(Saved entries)

───

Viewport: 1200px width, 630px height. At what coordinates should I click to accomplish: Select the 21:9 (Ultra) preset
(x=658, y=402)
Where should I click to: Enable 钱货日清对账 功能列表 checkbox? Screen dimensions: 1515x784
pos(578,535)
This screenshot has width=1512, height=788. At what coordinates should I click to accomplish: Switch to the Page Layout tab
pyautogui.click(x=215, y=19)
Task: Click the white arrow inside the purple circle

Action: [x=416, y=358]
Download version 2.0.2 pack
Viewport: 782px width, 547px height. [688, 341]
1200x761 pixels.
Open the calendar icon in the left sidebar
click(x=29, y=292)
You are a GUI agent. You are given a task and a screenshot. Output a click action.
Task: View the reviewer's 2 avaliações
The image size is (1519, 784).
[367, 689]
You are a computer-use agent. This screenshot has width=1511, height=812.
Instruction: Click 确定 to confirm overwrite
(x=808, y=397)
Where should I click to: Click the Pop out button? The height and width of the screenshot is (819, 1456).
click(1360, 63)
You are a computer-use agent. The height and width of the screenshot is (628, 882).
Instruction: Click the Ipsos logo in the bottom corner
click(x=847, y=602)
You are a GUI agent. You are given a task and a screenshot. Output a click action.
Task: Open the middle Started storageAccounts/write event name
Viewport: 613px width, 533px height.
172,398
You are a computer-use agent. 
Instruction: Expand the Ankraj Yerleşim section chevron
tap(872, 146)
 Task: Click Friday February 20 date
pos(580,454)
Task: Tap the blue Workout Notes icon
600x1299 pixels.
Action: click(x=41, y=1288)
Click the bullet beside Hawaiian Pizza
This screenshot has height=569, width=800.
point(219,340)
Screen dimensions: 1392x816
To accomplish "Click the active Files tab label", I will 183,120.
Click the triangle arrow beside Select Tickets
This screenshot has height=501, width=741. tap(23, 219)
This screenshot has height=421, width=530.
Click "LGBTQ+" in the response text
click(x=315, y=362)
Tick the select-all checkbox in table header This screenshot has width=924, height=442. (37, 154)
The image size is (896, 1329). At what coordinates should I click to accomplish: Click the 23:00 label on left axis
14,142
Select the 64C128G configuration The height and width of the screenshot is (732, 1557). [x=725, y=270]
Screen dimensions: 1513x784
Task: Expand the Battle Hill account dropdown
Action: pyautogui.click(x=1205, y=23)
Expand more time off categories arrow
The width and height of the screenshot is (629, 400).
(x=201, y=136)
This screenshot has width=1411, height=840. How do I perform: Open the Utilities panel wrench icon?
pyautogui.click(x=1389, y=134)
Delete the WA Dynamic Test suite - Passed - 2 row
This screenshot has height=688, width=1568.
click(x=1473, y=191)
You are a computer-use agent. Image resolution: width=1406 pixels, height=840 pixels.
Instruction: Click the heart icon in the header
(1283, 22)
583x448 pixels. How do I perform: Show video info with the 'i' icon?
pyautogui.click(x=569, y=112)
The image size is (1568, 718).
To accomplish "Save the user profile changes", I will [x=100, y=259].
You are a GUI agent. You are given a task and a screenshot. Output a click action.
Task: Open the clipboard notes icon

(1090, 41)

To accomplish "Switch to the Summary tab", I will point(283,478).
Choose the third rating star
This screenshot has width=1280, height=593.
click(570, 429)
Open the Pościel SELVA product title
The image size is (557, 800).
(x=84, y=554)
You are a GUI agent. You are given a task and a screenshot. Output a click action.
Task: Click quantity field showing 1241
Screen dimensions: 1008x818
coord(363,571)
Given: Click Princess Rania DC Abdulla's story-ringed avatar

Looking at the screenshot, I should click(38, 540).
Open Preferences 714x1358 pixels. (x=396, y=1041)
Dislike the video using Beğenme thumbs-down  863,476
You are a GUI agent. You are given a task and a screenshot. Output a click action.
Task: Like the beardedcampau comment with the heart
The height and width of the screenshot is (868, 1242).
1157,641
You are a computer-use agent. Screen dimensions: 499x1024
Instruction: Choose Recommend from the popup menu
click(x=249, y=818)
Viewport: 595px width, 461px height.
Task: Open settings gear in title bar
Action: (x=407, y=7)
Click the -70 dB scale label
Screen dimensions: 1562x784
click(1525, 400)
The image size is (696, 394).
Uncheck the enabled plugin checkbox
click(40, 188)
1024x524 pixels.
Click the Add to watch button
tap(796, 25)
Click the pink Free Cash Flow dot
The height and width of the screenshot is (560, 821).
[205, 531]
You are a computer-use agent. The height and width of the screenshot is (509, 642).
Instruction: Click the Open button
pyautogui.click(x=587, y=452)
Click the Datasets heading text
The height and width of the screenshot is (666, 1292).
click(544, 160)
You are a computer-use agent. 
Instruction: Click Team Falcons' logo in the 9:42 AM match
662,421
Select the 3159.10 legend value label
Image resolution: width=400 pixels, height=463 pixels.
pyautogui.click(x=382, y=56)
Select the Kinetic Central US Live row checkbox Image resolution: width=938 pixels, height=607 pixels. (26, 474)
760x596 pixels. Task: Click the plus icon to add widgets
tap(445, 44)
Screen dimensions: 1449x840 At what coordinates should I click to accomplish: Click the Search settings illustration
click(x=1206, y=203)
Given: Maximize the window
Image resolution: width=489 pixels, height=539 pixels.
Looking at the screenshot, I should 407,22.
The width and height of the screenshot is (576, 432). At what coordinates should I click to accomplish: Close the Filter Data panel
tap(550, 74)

───

> **Work order**:
Filter the records above for lines with "computer".

> **Exercise solution**:
You are a computer-use agent. This screenshot has width=1511, height=812.
You are a computer-use agent. The height and width of the screenshot is (628, 882).
You are a computer-use agent. 
You are a computer-use agent. Image resolution: width=1406 pixels, height=840 pixels.
You are a computer-use agent. Screen dimensions: 499x1024
You are a computer-use agent. The height and width of the screenshot is (509, 642).
You are a computer-use agent. 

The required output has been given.